start

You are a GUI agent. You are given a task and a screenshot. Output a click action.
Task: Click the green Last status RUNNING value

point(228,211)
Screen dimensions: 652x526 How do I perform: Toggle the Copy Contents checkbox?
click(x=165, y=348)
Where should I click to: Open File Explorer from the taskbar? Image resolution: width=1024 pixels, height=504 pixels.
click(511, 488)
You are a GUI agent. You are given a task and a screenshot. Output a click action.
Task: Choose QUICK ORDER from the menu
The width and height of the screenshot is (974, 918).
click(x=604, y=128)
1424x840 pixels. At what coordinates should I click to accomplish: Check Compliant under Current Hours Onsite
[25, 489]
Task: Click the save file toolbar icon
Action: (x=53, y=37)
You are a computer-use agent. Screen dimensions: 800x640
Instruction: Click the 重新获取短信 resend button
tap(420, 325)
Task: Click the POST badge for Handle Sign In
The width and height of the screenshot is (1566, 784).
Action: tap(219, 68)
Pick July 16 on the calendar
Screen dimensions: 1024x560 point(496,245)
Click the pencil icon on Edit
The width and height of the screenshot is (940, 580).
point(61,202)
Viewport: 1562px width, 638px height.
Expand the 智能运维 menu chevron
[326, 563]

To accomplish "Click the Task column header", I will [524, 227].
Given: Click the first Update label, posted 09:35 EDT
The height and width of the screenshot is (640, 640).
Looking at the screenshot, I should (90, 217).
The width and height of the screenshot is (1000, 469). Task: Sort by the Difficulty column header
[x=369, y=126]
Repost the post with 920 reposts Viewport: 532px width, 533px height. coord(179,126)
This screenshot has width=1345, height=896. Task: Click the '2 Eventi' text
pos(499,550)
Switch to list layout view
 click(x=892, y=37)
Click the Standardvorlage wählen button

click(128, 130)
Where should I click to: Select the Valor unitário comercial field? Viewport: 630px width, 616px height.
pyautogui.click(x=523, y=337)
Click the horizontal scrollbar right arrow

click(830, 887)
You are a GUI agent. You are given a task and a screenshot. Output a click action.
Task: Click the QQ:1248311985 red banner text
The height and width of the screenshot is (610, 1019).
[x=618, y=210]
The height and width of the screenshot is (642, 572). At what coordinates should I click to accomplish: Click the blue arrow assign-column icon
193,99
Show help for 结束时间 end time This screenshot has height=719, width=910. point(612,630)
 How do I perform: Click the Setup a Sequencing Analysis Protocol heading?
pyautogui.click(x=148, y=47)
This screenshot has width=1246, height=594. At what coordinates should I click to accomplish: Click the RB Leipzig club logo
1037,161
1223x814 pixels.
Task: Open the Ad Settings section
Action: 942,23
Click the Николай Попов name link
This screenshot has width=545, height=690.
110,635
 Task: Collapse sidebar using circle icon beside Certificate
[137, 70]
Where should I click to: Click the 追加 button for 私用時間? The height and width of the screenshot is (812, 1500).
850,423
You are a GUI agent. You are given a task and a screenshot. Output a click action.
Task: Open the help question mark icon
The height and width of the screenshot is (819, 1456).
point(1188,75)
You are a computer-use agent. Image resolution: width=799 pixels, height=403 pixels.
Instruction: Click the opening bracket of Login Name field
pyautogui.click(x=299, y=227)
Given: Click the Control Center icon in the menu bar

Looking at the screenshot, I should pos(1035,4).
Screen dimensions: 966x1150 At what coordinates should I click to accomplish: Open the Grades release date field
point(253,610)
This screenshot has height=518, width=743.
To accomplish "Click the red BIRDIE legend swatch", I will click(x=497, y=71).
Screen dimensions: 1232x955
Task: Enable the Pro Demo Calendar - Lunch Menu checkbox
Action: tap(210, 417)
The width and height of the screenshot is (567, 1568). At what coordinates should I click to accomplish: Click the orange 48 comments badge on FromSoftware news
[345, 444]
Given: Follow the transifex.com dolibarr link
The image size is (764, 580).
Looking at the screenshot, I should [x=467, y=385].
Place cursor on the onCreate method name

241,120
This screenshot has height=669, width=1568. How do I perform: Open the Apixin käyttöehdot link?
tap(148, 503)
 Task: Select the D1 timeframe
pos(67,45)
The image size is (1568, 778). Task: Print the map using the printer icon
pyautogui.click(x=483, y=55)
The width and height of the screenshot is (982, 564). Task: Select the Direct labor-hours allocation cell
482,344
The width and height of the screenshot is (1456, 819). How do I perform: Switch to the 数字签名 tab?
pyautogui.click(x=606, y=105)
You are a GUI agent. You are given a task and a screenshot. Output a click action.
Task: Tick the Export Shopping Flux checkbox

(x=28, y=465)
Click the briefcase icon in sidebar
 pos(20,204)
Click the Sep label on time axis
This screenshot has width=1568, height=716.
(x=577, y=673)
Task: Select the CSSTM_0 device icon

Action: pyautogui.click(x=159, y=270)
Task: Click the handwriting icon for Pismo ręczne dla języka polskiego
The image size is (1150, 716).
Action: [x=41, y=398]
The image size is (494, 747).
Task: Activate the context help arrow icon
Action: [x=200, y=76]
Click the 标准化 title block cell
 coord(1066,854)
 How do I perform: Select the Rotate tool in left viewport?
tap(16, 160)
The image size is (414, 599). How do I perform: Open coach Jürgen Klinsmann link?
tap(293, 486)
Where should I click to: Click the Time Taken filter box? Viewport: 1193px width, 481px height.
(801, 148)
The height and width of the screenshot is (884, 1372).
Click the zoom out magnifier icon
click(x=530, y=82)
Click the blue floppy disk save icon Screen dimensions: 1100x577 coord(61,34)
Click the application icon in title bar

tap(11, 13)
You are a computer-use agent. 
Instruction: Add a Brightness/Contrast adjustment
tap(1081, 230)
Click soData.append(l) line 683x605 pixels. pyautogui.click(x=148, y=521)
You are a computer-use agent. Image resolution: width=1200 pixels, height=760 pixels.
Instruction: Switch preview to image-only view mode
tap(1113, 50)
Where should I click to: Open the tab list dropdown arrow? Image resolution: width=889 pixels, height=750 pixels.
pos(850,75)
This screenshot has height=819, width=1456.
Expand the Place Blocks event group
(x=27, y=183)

end

Copy all of the material above verbatim, line for line, without changing anything.

**EXERCISE OUTPUT:**
You are a GUI agent. You are given a task and a screenshot. Output a click action.
Task: Click the green Last status RUNNING value

point(228,211)
Screen dimensions: 652x526 How do I perform: Toggle the Copy Contents checkbox?
click(x=165, y=348)
Where should I click to: Open File Explorer from the taskbar? Image resolution: width=1024 pixels, height=504 pixels.
click(511, 488)
You are a GUI agent. You are given a task and a screenshot. Output a click action.
Task: Choose QUICK ORDER from the menu
The width and height of the screenshot is (974, 918).
click(x=604, y=128)
1424x840 pixels. At what coordinates should I click to accomplish: Check Compliant under Current Hours Onsite
[25, 489]
Task: Click the save file toolbar icon
Action: (x=53, y=37)
You are a computer-use agent. Screen dimensions: 800x640
Instruction: Click the 重新获取短信 resend button
tap(420, 325)
Task: Click the POST badge for Handle Sign In
The width and height of the screenshot is (1566, 784).
Action: tap(219, 68)
Pick July 16 on the calendar
Screen dimensions: 1024x560 point(496,245)
Click the pencil icon on Edit
The width and height of the screenshot is (940, 580).
point(61,202)
Viewport: 1562px width, 638px height.
Expand the 智能运维 menu chevron
[326, 563]

To accomplish "Click the Task column header", I will [524, 227].
Given: Click the first Update label, posted 09:35 EDT
The height and width of the screenshot is (640, 640).
Looking at the screenshot, I should (90, 217).
The width and height of the screenshot is (1000, 469). Task: Sort by the Difficulty column header
[x=369, y=126]
Repost the post with 920 reposts Viewport: 532px width, 533px height. coord(179,126)
This screenshot has width=1345, height=896. Task: Click the '2 Eventi' text
pos(499,550)
Switch to list layout view
 click(x=892, y=37)
Click the Standardvorlage wählen button

click(128, 130)
Where should I click to: Select the Valor unitário comercial field? Viewport: 630px width, 616px height.
pyautogui.click(x=523, y=337)
Click the horizontal scrollbar right arrow

click(830, 887)
You are a GUI agent. You are given a task and a screenshot. Output a click action.
Task: Click the QQ:1248311985 red banner text
The height and width of the screenshot is (610, 1019).
[x=618, y=210]
The height and width of the screenshot is (642, 572). At what coordinates should I click to accomplish: Click the blue arrow assign-column icon
193,99
Show help for 结束时间 end time This screenshot has height=719, width=910. point(612,630)
 How do I perform: Click the Setup a Sequencing Analysis Protocol heading?
pyautogui.click(x=148, y=47)
This screenshot has width=1246, height=594. At what coordinates should I click to accomplish: Click the RB Leipzig club logo
1037,161
1223x814 pixels.
Task: Open the Ad Settings section
Action: 942,23
Click the Николай Попов name link
This screenshot has width=545, height=690.
110,635
 Task: Collapse sidebar using circle icon beside Certificate
[137, 70]
Where should I click to: Click the 追加 button for 私用時間? The height and width of the screenshot is (812, 1500).
850,423
You are a GUI agent. You are given a task and a screenshot. Output a click action.
Task: Open the help question mark icon
The height and width of the screenshot is (819, 1456).
point(1188,75)
You are a computer-use agent. Image resolution: width=799 pixels, height=403 pixels.
Instruction: Click the opening bracket of Login Name field
pyautogui.click(x=299, y=227)
Given: Click the Control Center icon in the menu bar

Looking at the screenshot, I should pos(1035,4).
Screen dimensions: 966x1150 At what coordinates should I click to accomplish: Open the Grades release date field
point(253,610)
This screenshot has height=518, width=743.
To accomplish "Click the red BIRDIE legend swatch", I will click(x=497, y=71).
Screen dimensions: 1232x955
Task: Enable the Pro Demo Calendar - Lunch Menu checkbox
Action: tap(210, 417)
The width and height of the screenshot is (567, 1568). At what coordinates should I click to accomplish: Click the orange 48 comments badge on FromSoftware news
[345, 444]
Given: Follow the transifex.com dolibarr link
The image size is (764, 580).
Looking at the screenshot, I should [x=467, y=385].
Place cursor on the onCreate method name

241,120
This screenshot has height=669, width=1568. How do I perform: Open the Apixin käyttöehdot link?
tap(148, 503)
 Task: Select the D1 timeframe
pos(67,45)
The image size is (1568, 778). Task: Print the map using the printer icon
pyautogui.click(x=483, y=55)
The width and height of the screenshot is (982, 564). Task: Select the Direct labor-hours allocation cell
482,344
The width and height of the screenshot is (1456, 819). How do I perform: Switch to the 数字签名 tab?
pyautogui.click(x=606, y=105)
You are a GUI agent. You are given a task and a screenshot. Output a click action.
Task: Tick the Export Shopping Flux checkbox

(x=28, y=465)
Click the briefcase icon in sidebar
 pos(20,204)
Click the Sep label on time axis
This screenshot has width=1568, height=716.
(x=577, y=673)
Task: Select the CSSTM_0 device icon

Action: pyautogui.click(x=159, y=270)
Task: Click the handwriting icon for Pismo ręczne dla języka polskiego
The image size is (1150, 716).
Action: [x=41, y=398]
The image size is (494, 747).
Task: Activate the context help arrow icon
Action: [x=200, y=76]
Click the 标准化 title block cell
 coord(1066,854)
 How do I perform: Select the Rotate tool in left viewport?
tap(16, 160)
The image size is (414, 599). How do I perform: Open coach Jürgen Klinsmann link?
tap(293, 486)
Where should I click to: Click the Time Taken filter box? Viewport: 1193px width, 481px height.
(801, 148)
The height and width of the screenshot is (884, 1372).
Click the zoom out magnifier icon
click(x=530, y=82)
Click the blue floppy disk save icon Screen dimensions: 1100x577 coord(61,34)
Click the application icon in title bar

tap(11, 13)
You are a computer-use agent. 
Instruction: Add a Brightness/Contrast adjustment
tap(1081, 230)
Click soData.append(l) line 683x605 pixels. pyautogui.click(x=148, y=521)
You are a computer-use agent. Image resolution: width=1200 pixels, height=760 pixels.
Instruction: Switch preview to image-only view mode
tap(1113, 50)
Where should I click to: Open the tab list dropdown arrow? Image resolution: width=889 pixels, height=750 pixels.
pos(850,75)
This screenshot has height=819, width=1456.
Expand the Place Blocks event group
(x=27, y=183)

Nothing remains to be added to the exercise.